Discours prononcé à l’occasion de la mort de M. Louis Pasteur Vallery-Radot

Le 15 octobre 1970

Maurice DRUON

DISCOURS

PRONONCÉ PAR

M. MAURICE DRUON
Directeur de l’Académie

à l’occasion de la mort de
M. LE PROFESSEUR

LOUIS PASTEUR VALLERY-RADOT[1]
de l’Académie française

Séance du 15 octobre 1970

 

Messieurs,

Voici notre Compagnie de nouveau et très précipitamment endeuillée.

Que Louis Pasteur Vallery-Radot, ce grand homme de science et de cœur qui était l’ardeur, la vivacité, l’élan, l’impulsivité mêmes, soit désormais immobile est une réalité qui parvient mal à s’imposer à notre pensée.

Pour ma part, je n’imaginais pas, lorsqu’il me fit l’honneur et l’amitié de me recevoir parmi vous, qu’un amer retour du sort m’amènerait à être celui qui doit donner voix, aujourd’hui, aux sentiments qui nous habitent tous.

Nous n’allons pas, entre nous qui le connaissions si bien, retracer sa vie, étrangement riche d’actions, d’œuvres et d’aventures, une vie qui commence sur les genoux de son grand-père Louis Pasteur, s’affirme au chevet de Claude Debussy, traverse avec courage et même témérité les champs de batailles de deux guerres, pousse ses rapides errances dans tous les secteurs de la planète et ses curiosités dans tous les domaines de l’art, partout attire les amitiés éclatantes : Oscar de Milosz, d’Annunzio, Henri de Régnier, Valéry, se partage entre vingt fonctions, recueille, mais toujours comme au pas de charge, les responsabilités et les honneurs, et vient se terminer, peut-on dire, parmi nous, devant le buste, ici, de son illustre aïeul.

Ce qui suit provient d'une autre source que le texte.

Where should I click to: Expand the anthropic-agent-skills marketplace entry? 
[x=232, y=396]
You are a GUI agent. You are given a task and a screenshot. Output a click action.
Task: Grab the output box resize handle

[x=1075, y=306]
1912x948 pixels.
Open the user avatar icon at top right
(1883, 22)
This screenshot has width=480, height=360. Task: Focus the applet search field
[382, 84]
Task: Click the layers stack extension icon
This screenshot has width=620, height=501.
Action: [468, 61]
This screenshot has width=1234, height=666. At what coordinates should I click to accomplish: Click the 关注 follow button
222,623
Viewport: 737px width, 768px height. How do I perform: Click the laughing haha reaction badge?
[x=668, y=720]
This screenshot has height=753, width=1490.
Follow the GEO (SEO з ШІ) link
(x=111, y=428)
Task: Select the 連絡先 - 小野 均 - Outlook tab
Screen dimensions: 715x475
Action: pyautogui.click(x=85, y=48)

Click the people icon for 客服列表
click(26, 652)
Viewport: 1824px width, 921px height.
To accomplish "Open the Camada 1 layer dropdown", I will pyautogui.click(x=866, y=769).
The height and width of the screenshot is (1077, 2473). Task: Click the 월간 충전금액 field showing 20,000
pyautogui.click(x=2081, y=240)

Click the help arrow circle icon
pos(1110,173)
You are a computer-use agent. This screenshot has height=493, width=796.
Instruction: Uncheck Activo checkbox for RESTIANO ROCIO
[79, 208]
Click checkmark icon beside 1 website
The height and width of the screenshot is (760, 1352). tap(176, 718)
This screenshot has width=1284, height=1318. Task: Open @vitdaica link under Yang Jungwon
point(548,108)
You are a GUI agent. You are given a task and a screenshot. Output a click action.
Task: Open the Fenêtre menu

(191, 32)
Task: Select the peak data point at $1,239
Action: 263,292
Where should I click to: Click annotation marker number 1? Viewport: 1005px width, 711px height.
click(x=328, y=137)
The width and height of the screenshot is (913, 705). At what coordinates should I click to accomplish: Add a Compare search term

Nous n’allons pas non plus décrire chaque sommet de l’étonnante carrière qui le conduisit de la salle d’hôpital au laboratoire, et de l’amphithéâtre de faculté au banc parlementaire, et de la mission d’ambassade à la magistrature garante de la Constitution. Disons seulement de ce grand médecin, de ce consultant universellement réputé, qui forma, qui marqua plusieurs générations de praticiens, dont tant d’éminents, disons seulement de lui que le temps que lui laissait le soulagement des souffrances humaines, il le consacra à la mémoire de son grand-père qui était son modèle, au service de la France qui était sa passion, à la musique qui était sa délectation, et à l’amitié qui était son art.

Cher Sioul, comme il lui plaisait que nous l’appelions... Il avait intitulé ses souvenirs « Mémoires d’un non-conformiste », et le mot surprenait, d’un homme qui appartenait à tant de jurys et de savantes sociétés, qui avait été fait docteur honoris causa de six universités étrangères, portait la grand-croix de la Légion d’Honneur et siégeait au Conseil de l’Ordre.

Et pourtant le terme était juste. Pasteur Vallery-Radot ne fut jamais conforme qu’à lui-même. Tout autre, obéissant aux mêmes impulsions immédiates, agissant sous le coup des mêmes enthousiasmes et des mêmes indignations se fût brisé dix fois en chemin. Rappelez-vous quand il disait : « C’est bon : je fonce !... » Voilà une expression qu’on n’entend pas fréquemment dans nos assemblées.

Si ces démarches emportées lui valurent quelques revers et quelques amertumes, toujours elles accrurent, car elles étaient toujours généreuses, l’estime que ses amis avaient pour lui.

Il avait été élu dans cette Compagnie il y a vingt-six ans, presque jour pour jour, et tenait l’honneur d’y avoir été admis, ce sont ses propres paroles, « pour le plus insigne que l’on puisse décerner à un fils de France ».

En notre nom personnel et au vôtre, M. René Clair et moi-même sommes allés accompagner notre ami jusqu’à Arbois, où il a fait halte dans la maison de Pasteur avant de reposer dans sa terre ancestrale, sa terre vraiment maternelle puisque toutes ses aïeules y dorment, sa terre fraternelle aussi puisque sa tombe est au milieu de celles de ses camarades de combat fusillés pendant la dernière guerre pour la liberté de leur patrie.

Il n’avait pas voulu de discours à son service funèbre, seulement les musiques qu’il préférait, comme si seule la musique, après tant de tumulte, pouvait préluder au silence.

 

[1] Mort le 9 octobre 1970, à Paris.